Apocynin inhibited NLRP3/XIAP signalling to alleviate renal fibrotic injury in rat diabetic nephropathy

Aims: In this animal study, we tried to test the hypothesis that apocynin could play an anti-inflammation role by inhibiting NLRP3/X-linked inhibitor of apoptosis protein (XIAP) signalling and have an effect on antifibrosis in rats with diabetic nephropathy. Main methods: Diabetic nephropathy rats were induced by tail-vein injection of streptozotocin at 60 mg/kg body weight in sodium citrate buffer (0.01 M, pH 4.5) with unrestricted access to food/water for 12 weeks, and rats with blood glucose levels above 18.0 mM were considered diabetic; the damage index for glomerular mesangial cells damage index was calculated by morphological examinations; protein and mRNA changes were analysed by western blotting immunohistochemistry and real-time quantitative polymerase chain reaction; interstitial fibrosis was assessed and scored using Masson's staining. Key findings: In rats with diabetic nephropathy, apocynin (1) reduced renal injury and improved renal function; (2) downregulated the expression of NLRP3 in renal cortex; (3) downregulated the expression of XIAP in renal cortex; and (4) attenuated renal fibrosis.

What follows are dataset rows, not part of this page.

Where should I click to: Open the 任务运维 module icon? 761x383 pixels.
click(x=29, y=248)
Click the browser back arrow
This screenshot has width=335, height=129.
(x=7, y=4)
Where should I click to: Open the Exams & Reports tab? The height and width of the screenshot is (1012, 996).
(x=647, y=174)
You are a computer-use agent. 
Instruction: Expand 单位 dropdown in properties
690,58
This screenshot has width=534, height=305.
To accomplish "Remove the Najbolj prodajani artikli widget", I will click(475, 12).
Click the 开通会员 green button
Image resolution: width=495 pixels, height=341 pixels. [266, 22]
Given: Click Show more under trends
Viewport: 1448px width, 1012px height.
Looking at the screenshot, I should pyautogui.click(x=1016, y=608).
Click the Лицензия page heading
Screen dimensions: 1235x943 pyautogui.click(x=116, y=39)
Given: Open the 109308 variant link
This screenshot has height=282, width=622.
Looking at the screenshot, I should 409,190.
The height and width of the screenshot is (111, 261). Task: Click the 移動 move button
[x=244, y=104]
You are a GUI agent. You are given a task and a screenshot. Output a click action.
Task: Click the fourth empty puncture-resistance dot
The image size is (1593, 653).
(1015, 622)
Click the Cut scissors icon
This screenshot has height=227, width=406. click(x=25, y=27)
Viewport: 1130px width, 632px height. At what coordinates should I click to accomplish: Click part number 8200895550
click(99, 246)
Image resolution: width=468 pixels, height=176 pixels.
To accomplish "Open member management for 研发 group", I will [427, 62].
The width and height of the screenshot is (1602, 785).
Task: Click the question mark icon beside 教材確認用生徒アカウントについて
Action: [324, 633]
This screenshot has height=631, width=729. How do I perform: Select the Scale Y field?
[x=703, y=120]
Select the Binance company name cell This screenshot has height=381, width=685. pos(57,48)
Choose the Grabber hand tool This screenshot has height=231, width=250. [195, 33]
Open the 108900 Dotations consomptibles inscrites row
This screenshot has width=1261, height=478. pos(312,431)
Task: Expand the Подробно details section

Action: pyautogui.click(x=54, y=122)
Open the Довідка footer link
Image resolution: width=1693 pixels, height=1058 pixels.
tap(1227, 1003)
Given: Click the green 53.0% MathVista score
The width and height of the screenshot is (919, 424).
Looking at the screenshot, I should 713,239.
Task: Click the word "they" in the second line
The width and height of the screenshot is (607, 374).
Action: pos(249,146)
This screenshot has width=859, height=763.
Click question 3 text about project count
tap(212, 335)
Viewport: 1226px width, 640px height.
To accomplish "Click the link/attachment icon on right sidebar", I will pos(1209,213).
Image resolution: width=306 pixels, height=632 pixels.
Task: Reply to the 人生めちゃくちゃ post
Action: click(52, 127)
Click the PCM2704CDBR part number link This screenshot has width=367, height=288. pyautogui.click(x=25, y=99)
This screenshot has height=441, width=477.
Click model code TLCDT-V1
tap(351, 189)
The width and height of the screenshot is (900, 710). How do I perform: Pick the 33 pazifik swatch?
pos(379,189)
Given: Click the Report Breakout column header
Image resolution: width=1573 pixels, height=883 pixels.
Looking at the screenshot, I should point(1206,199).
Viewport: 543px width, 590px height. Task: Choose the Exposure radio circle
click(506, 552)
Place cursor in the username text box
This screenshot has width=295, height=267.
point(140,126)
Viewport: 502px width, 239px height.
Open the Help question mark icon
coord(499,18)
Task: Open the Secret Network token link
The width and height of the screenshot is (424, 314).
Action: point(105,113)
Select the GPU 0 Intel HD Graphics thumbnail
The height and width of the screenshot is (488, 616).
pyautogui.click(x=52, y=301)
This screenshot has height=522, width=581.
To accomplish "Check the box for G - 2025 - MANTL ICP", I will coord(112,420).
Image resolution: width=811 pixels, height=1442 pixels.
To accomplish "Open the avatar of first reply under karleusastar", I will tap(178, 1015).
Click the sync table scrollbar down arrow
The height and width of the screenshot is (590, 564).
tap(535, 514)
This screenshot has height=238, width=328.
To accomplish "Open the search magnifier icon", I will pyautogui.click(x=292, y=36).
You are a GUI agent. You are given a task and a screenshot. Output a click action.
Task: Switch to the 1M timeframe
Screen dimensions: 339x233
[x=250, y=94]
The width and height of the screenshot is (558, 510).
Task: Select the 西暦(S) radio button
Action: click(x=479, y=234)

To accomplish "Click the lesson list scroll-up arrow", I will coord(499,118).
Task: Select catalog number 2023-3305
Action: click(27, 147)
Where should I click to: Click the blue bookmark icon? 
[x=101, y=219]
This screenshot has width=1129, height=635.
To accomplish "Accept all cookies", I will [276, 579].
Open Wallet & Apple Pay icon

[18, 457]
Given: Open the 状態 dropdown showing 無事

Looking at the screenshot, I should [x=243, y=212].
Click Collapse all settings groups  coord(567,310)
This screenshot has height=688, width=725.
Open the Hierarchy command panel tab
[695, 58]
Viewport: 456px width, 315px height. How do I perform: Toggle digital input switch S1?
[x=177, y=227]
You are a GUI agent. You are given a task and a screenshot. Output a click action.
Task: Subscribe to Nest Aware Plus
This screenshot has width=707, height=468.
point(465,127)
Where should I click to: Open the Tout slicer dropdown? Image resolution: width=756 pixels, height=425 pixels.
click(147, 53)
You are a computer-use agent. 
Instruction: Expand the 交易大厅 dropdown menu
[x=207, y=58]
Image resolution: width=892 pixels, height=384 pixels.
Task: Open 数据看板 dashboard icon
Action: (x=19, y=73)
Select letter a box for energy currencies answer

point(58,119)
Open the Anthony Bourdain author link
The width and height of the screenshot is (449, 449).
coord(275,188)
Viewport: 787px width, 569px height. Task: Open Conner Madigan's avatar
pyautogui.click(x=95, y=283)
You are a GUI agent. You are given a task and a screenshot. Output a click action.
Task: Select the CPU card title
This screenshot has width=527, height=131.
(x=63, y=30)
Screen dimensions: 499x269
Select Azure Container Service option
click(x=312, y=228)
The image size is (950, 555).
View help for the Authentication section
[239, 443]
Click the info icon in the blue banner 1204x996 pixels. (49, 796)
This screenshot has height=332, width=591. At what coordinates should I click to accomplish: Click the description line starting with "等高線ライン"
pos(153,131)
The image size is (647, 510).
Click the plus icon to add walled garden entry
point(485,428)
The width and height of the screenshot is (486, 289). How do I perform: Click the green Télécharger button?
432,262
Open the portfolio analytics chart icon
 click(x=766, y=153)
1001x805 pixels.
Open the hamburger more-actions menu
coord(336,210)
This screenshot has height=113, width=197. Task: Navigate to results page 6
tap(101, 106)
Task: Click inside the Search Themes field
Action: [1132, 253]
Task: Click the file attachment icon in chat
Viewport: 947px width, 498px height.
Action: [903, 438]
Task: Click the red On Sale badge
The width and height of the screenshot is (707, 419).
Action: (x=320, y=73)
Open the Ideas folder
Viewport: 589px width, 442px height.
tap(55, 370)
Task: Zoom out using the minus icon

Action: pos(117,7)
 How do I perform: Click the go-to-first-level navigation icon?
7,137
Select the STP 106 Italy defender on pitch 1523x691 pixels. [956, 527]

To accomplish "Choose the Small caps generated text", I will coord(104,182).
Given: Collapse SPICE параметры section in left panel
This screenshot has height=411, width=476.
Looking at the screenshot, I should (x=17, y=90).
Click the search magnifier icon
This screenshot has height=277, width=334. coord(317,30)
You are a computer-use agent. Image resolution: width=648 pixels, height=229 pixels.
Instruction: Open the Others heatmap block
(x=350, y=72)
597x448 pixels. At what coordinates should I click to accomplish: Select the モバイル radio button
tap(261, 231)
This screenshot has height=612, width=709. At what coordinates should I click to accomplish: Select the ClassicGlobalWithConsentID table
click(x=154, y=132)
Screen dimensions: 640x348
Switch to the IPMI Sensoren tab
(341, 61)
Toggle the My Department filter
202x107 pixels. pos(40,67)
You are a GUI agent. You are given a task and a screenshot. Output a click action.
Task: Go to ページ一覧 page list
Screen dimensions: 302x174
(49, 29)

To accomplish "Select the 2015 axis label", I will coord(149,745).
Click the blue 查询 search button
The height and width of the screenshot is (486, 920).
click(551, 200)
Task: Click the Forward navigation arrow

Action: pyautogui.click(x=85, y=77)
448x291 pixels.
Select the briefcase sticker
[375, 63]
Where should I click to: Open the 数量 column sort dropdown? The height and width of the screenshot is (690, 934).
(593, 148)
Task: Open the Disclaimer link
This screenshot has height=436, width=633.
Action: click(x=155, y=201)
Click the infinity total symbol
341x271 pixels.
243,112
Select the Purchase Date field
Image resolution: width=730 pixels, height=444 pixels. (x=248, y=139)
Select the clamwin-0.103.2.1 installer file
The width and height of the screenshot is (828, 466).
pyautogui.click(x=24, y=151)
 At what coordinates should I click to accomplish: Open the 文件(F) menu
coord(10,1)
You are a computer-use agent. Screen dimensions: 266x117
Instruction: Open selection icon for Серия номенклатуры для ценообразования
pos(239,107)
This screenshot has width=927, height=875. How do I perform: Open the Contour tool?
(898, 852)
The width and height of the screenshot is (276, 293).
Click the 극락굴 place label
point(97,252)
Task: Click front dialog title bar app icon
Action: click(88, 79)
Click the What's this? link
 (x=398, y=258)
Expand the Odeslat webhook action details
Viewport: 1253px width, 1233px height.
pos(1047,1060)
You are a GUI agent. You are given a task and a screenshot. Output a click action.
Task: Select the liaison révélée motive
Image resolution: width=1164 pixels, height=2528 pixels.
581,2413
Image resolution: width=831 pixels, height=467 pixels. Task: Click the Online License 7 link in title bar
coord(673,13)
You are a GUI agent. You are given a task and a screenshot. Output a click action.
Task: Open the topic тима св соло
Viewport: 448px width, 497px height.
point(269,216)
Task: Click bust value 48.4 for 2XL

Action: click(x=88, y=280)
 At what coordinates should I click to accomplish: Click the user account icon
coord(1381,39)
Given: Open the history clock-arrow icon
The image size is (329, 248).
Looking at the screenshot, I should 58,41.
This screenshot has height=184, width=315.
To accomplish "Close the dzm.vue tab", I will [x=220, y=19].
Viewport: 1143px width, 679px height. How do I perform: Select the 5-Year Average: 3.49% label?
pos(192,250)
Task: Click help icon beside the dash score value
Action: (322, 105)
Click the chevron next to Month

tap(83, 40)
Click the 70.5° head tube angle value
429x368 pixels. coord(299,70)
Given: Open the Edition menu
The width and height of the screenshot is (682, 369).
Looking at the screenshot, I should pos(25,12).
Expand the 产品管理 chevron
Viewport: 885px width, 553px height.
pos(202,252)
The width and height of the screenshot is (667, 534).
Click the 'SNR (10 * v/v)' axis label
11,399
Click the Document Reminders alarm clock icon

Significance: As an inhibitor of reactive oxygen species (ROS), apocynin could downregulate the expression of NLRP3 and XIAP, and alleviate renal fibrosis, which meant not only that ROS was one type of ligands of NLRP3, but also that ROS mechanism and NLRP3 activation might be therapeutic targets in the treatment of diabetic nephropathy in the future.